§ **INPUT DATA**:
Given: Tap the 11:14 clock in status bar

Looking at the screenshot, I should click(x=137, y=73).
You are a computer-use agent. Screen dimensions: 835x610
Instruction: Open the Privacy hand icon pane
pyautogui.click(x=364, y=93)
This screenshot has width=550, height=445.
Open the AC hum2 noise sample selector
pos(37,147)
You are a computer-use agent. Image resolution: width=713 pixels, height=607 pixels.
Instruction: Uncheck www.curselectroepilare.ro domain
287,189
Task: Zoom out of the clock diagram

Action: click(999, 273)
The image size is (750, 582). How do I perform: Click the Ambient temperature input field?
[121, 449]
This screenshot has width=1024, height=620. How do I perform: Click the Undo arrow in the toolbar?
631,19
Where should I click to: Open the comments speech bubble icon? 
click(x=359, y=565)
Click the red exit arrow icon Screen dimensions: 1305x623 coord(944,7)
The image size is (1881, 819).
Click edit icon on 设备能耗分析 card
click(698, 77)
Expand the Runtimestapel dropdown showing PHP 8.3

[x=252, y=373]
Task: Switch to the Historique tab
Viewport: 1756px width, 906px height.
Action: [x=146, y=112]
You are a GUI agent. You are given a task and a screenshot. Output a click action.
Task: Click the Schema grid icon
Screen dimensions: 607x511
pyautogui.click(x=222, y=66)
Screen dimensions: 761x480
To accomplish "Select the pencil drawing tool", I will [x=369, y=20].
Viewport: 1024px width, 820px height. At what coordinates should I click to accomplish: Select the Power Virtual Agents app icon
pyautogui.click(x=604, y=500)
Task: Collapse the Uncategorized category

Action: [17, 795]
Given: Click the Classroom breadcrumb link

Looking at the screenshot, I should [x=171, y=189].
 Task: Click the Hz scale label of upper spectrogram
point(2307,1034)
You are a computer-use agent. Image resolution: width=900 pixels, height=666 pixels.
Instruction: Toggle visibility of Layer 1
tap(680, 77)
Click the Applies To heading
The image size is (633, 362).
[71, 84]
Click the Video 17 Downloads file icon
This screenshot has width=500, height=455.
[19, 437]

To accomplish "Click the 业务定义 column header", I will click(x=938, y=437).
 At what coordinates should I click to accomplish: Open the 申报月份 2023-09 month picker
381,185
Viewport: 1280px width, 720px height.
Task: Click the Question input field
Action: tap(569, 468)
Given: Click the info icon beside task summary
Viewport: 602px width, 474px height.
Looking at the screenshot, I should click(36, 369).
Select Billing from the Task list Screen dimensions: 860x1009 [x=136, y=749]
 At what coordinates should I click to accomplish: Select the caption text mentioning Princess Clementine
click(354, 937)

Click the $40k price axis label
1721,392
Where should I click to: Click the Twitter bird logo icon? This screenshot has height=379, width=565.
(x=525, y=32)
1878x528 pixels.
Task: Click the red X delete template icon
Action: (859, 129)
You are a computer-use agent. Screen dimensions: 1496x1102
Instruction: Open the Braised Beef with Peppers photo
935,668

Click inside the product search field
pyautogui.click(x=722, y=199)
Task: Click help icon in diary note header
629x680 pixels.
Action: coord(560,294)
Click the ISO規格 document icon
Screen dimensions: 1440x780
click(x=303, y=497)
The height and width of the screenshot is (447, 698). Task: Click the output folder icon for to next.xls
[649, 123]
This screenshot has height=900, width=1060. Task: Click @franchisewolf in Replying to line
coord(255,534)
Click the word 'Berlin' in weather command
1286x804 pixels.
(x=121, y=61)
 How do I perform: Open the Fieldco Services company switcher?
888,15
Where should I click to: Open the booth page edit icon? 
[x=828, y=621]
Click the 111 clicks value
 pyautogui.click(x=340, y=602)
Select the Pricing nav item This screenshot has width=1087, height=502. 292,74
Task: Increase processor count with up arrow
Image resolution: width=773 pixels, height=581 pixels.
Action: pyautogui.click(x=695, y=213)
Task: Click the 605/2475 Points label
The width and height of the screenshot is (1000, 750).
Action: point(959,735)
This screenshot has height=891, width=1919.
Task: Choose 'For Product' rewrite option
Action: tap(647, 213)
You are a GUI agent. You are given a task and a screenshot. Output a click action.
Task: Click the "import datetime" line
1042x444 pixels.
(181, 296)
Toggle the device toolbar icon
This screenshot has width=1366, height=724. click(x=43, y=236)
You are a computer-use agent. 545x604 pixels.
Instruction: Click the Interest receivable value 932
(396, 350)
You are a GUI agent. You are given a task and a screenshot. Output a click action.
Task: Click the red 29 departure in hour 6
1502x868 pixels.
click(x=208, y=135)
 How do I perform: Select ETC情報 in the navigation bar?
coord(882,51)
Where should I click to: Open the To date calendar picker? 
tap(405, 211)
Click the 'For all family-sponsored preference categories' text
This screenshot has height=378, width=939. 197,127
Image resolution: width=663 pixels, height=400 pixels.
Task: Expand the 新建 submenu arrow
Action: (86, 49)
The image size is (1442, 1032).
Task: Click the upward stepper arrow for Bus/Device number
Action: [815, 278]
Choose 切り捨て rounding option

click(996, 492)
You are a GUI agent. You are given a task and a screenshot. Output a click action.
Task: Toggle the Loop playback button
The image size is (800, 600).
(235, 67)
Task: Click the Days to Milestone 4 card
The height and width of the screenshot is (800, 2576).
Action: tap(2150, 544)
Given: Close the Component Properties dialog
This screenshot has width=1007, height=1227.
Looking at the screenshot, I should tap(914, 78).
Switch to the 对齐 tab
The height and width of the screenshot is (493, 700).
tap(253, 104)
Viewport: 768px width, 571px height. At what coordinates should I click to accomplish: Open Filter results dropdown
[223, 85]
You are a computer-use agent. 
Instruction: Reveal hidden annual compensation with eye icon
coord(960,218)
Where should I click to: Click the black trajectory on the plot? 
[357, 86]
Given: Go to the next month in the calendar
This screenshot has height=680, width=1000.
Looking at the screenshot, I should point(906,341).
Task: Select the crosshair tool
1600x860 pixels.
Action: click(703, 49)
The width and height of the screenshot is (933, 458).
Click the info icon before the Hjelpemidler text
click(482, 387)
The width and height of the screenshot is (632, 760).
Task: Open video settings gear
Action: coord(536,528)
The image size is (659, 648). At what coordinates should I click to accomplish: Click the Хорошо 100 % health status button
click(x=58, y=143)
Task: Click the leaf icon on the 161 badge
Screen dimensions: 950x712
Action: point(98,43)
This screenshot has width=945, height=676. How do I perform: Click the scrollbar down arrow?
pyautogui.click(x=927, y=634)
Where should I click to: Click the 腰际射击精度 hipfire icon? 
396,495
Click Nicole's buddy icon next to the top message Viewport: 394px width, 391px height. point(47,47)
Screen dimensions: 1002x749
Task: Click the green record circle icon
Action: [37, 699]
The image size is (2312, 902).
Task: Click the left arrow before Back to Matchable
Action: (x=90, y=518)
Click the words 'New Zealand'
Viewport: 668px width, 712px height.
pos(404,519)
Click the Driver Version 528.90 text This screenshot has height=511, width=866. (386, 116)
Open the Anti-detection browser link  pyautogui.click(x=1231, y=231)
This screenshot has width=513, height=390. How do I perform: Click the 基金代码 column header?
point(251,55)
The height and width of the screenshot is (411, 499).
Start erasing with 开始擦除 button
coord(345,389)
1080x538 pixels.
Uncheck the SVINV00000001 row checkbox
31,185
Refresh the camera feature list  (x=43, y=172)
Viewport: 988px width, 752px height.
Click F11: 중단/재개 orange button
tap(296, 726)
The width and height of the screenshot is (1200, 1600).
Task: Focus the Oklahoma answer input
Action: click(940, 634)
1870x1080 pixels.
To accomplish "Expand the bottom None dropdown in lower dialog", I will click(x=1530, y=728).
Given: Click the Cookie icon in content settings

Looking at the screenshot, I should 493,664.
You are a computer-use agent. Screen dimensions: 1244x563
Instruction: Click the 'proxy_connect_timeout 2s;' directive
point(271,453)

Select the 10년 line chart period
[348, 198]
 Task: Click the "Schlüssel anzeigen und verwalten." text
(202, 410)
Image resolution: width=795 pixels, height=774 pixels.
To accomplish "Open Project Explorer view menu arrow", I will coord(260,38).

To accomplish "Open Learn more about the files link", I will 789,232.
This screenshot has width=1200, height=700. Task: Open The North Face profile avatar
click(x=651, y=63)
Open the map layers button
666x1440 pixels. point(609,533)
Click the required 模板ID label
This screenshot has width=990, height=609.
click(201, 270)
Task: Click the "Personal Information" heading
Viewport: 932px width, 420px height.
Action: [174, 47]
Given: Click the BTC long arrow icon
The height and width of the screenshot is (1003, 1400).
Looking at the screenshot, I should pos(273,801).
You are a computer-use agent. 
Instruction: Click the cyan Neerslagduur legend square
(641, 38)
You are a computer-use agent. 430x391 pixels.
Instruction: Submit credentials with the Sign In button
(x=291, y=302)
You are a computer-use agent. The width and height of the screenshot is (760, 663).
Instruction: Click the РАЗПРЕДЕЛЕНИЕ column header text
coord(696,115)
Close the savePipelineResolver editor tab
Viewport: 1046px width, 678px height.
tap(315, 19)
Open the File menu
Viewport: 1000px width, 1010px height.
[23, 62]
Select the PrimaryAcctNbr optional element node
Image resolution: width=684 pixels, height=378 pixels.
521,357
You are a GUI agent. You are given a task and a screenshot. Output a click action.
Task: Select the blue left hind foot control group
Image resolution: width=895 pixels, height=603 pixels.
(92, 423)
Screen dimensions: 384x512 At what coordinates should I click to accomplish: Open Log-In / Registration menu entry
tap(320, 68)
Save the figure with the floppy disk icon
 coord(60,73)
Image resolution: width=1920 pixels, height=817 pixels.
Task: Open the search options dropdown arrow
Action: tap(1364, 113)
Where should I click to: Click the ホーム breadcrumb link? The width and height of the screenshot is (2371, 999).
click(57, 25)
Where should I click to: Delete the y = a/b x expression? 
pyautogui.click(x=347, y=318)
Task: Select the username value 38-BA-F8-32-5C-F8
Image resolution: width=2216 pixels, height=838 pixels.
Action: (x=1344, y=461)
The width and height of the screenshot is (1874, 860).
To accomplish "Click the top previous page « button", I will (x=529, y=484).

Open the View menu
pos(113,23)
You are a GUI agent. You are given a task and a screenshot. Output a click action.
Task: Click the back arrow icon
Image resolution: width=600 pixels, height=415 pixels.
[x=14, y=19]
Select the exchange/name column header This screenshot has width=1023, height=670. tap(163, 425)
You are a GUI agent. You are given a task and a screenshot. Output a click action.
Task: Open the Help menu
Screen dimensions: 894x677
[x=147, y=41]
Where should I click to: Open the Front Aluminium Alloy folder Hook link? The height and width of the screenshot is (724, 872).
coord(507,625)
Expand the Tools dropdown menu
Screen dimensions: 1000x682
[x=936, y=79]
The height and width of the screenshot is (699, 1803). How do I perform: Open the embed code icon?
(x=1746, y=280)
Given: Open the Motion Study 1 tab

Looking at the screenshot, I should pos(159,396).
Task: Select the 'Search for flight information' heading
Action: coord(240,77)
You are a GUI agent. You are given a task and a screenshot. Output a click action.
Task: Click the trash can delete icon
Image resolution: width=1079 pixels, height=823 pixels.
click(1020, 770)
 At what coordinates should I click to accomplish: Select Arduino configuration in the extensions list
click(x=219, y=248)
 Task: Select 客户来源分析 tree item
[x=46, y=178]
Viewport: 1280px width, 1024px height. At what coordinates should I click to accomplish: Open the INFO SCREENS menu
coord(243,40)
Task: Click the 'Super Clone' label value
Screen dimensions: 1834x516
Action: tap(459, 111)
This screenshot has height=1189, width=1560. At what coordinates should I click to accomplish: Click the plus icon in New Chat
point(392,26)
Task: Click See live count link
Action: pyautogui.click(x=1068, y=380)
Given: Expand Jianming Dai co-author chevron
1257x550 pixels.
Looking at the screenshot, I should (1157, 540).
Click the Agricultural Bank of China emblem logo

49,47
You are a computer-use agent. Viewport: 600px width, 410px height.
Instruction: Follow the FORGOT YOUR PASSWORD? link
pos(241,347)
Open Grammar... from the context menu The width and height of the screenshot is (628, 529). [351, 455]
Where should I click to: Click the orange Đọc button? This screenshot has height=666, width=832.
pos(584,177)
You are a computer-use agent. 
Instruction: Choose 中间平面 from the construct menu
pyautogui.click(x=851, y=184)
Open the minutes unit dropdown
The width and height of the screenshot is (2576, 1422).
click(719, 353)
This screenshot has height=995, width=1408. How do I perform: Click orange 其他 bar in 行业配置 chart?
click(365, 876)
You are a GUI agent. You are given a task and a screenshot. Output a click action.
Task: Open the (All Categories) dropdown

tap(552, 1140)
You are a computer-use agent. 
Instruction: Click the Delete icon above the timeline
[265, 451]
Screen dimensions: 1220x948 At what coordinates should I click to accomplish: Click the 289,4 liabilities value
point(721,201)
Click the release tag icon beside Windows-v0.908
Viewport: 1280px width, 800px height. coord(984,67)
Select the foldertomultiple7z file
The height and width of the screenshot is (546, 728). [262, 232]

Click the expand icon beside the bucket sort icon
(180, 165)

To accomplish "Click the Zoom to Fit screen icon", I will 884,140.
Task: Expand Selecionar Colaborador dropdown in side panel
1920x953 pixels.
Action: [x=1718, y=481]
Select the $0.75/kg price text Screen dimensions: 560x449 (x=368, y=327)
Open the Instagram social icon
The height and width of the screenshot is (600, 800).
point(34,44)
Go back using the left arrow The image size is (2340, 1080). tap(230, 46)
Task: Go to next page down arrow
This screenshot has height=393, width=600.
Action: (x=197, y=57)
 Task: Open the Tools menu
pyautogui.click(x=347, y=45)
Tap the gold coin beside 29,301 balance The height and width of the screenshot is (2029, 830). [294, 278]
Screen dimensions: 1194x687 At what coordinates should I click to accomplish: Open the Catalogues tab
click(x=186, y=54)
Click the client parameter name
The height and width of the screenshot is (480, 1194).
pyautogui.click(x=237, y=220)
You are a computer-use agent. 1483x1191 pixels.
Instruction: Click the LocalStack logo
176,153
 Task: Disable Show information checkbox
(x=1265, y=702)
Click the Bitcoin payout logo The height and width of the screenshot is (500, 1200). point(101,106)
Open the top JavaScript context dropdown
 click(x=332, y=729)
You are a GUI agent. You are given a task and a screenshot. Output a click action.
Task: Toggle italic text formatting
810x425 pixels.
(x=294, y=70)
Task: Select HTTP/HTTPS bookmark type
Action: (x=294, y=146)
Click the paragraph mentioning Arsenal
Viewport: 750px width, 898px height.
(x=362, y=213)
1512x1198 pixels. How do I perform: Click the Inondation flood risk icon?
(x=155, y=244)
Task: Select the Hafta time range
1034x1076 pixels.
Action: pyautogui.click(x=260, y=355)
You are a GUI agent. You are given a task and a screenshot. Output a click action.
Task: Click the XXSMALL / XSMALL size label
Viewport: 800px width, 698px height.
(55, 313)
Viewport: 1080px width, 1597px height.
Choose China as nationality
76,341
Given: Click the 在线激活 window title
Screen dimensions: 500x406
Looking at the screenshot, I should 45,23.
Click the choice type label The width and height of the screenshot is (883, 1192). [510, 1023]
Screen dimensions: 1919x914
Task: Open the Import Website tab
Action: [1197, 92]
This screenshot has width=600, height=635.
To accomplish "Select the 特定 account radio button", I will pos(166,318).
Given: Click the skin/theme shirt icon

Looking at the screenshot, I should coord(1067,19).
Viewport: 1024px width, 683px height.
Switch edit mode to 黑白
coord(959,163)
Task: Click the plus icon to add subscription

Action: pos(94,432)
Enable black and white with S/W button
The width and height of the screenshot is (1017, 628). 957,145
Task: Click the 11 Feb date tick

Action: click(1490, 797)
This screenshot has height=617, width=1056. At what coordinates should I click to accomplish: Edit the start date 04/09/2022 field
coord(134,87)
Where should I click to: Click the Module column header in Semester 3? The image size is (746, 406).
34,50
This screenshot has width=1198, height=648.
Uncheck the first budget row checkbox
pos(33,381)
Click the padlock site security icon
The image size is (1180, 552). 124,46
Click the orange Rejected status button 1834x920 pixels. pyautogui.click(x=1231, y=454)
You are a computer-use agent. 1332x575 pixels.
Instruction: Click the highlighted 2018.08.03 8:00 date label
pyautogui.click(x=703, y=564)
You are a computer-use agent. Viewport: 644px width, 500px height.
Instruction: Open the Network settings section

§ **PROBLEM STATEMENT**:
Using the data above, tally each line in which "will" appears and give the number with no other words.

§ **THE ANSWER**:
8